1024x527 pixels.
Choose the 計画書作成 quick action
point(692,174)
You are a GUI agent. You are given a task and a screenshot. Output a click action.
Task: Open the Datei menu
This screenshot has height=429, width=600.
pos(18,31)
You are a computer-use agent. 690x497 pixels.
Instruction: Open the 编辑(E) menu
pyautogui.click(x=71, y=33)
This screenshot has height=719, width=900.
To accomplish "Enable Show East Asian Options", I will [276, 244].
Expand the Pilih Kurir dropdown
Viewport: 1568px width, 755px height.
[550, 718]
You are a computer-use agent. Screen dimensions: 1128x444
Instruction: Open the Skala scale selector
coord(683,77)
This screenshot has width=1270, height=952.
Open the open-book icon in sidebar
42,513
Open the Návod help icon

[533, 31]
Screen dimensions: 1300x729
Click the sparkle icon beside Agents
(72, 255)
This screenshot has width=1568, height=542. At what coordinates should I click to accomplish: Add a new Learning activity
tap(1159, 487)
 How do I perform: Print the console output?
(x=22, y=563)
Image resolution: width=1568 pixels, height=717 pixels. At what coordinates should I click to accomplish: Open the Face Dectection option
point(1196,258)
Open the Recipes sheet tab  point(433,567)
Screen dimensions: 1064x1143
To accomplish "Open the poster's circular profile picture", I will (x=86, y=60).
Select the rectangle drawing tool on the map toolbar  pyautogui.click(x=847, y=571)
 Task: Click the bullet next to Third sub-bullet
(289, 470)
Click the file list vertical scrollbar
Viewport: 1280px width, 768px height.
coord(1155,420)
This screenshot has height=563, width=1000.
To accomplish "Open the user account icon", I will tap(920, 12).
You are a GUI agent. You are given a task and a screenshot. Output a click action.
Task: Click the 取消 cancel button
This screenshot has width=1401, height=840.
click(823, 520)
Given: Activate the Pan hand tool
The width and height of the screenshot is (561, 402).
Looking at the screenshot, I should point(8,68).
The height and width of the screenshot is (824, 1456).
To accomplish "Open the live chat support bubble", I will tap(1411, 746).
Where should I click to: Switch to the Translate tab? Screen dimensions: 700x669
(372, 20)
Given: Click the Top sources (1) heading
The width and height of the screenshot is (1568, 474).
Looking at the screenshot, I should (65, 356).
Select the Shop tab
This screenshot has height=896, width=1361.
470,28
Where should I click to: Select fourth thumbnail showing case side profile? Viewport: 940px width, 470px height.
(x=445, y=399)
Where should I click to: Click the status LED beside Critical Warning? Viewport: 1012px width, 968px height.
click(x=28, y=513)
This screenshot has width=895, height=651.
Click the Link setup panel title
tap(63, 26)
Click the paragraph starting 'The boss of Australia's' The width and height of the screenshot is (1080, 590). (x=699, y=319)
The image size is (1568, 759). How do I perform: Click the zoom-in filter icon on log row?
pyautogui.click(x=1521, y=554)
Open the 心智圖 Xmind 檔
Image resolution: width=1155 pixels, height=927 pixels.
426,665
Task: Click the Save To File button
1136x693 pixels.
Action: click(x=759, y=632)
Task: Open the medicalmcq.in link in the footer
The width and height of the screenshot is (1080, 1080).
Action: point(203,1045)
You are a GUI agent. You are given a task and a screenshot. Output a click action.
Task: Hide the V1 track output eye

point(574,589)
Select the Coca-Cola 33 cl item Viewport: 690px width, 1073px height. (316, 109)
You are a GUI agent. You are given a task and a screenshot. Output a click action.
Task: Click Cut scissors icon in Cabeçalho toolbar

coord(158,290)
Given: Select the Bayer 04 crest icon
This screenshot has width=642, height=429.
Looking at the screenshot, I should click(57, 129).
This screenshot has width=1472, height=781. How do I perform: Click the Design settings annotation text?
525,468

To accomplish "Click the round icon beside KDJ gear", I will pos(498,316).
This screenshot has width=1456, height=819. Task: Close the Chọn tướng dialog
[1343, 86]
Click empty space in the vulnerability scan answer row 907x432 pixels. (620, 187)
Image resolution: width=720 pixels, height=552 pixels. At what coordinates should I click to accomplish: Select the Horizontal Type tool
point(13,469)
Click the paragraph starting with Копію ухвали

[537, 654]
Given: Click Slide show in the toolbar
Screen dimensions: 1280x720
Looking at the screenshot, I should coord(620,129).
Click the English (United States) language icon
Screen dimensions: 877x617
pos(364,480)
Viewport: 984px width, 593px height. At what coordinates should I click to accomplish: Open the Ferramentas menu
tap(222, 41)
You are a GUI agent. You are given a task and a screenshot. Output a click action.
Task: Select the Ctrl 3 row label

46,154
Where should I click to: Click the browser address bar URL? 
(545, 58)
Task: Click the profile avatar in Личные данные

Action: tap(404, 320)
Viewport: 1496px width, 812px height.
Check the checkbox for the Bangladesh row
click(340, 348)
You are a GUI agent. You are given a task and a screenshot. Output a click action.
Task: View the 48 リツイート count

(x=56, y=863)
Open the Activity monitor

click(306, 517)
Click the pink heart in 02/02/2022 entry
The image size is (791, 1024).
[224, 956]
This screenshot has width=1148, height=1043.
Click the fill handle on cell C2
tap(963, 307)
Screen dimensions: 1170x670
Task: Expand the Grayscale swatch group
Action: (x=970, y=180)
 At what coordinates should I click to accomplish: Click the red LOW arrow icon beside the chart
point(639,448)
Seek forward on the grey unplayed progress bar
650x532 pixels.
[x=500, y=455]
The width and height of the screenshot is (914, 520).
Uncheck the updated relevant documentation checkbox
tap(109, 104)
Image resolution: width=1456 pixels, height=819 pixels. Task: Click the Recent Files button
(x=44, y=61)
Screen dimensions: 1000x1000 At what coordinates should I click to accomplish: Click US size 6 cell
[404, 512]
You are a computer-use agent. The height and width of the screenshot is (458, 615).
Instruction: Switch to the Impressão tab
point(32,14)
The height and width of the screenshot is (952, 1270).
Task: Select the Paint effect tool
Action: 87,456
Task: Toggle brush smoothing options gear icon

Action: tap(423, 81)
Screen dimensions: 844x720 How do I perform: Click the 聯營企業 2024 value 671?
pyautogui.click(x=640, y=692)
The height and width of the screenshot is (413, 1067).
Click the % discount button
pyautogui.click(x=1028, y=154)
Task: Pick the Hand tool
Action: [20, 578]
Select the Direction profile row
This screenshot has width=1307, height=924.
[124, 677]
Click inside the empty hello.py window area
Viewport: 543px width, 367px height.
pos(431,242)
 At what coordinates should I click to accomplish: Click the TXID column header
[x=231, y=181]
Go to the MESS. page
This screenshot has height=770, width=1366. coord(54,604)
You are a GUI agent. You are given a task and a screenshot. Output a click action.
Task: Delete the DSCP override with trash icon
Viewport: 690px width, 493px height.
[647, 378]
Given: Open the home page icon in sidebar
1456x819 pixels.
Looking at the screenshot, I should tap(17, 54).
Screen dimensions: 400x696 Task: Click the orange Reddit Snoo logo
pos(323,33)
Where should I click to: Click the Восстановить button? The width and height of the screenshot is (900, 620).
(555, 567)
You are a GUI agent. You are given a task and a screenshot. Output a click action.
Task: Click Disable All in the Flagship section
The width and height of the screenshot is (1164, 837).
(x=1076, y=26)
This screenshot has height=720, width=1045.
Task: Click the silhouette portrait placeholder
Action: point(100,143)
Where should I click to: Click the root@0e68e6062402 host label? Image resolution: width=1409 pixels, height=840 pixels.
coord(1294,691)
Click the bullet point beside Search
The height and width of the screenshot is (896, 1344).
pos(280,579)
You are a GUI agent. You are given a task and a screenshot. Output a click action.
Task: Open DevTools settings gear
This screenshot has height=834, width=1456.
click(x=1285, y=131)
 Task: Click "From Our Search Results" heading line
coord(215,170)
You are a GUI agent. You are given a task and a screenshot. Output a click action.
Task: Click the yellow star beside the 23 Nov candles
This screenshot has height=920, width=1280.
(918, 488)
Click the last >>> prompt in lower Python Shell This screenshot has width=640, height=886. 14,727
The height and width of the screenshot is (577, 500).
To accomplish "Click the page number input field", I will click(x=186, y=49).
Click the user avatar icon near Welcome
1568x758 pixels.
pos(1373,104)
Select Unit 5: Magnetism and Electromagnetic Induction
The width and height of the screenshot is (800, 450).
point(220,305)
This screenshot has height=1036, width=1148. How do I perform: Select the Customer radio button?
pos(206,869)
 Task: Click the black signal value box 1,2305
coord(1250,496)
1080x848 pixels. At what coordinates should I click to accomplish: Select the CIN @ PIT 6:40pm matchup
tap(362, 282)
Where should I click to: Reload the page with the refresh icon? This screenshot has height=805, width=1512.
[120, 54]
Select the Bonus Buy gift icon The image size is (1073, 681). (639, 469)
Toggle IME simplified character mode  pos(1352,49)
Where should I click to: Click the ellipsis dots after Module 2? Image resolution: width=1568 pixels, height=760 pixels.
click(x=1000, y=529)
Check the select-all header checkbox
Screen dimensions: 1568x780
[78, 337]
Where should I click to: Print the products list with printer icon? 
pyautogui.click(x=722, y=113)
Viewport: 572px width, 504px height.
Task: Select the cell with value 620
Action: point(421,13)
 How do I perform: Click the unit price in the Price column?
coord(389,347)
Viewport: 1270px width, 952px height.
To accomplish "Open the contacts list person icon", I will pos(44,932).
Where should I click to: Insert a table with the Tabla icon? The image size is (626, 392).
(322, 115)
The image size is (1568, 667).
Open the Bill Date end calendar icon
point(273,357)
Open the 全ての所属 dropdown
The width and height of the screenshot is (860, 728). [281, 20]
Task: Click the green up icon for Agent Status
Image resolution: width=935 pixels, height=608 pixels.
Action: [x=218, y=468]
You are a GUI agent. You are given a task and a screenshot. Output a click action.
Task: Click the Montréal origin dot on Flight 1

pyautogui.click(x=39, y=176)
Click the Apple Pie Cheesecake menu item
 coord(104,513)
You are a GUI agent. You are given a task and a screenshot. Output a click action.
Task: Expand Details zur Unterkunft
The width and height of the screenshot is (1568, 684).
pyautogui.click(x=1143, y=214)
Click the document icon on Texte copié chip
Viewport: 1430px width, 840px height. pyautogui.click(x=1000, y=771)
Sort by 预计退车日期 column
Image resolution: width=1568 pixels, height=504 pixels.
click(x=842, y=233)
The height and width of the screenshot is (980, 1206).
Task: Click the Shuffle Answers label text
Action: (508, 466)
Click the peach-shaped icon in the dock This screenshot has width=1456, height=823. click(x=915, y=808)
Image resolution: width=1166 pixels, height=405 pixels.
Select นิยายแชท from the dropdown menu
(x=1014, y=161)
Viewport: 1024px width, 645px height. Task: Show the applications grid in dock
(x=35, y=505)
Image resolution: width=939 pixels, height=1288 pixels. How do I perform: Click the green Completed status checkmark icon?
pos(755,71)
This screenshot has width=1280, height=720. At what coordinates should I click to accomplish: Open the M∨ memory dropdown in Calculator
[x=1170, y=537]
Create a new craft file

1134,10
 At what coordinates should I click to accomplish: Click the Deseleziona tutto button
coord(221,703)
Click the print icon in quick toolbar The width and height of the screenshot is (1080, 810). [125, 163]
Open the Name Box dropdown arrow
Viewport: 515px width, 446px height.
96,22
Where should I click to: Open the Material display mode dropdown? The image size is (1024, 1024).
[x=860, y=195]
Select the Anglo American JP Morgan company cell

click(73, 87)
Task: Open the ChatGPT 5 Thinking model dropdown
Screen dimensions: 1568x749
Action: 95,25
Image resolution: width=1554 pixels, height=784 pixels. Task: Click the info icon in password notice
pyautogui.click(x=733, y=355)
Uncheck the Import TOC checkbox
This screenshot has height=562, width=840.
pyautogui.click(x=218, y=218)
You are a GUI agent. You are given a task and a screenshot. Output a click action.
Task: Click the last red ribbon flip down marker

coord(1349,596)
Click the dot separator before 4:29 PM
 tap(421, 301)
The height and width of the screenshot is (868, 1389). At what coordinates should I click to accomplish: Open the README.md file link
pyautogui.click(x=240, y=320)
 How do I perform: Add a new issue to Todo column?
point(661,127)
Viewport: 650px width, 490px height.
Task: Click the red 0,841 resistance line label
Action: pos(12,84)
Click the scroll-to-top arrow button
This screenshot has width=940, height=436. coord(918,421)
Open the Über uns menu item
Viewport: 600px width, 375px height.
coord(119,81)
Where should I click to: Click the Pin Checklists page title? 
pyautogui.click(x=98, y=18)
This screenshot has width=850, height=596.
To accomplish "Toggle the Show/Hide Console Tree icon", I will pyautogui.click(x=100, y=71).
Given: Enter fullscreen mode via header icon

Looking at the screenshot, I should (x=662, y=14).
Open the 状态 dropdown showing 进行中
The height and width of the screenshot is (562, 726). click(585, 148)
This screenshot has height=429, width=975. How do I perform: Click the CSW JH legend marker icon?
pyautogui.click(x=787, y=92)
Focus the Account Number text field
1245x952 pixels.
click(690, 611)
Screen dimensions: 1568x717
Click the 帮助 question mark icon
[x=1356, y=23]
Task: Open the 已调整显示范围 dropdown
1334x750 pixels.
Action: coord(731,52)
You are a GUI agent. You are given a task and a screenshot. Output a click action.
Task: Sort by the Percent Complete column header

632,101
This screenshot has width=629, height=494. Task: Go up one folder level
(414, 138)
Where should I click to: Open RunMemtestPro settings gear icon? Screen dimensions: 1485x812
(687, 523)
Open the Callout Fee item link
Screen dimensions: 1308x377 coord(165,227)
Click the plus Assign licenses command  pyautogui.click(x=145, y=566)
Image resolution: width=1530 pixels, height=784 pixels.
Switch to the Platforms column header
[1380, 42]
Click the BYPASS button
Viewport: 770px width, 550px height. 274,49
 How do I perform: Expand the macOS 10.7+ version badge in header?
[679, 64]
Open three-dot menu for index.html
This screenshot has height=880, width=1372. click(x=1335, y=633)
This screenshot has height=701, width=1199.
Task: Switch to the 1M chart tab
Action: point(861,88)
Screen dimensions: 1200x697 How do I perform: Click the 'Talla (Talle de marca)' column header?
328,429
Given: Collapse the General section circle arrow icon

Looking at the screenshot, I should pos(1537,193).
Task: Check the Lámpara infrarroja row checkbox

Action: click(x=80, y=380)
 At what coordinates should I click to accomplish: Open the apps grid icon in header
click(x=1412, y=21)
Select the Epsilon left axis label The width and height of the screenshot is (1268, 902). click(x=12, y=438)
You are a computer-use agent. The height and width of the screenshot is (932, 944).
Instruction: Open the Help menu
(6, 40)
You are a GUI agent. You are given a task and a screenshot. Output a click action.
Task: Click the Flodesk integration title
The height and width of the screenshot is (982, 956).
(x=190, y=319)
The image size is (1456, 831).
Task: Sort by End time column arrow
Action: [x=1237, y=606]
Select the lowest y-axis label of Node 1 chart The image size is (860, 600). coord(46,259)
········
Stated exercise
Pull out every line in the rows above that contains the string "checkbox", matching case exactly.

Finished exercise
Check the checkbox for the Bangladesh row
Uncheck the updated relevant documentation checkbox
Check the select-all header checkbox
Uncheck the Import TOC checkbox
Task: Check the Lámpara infrarroja row checkbox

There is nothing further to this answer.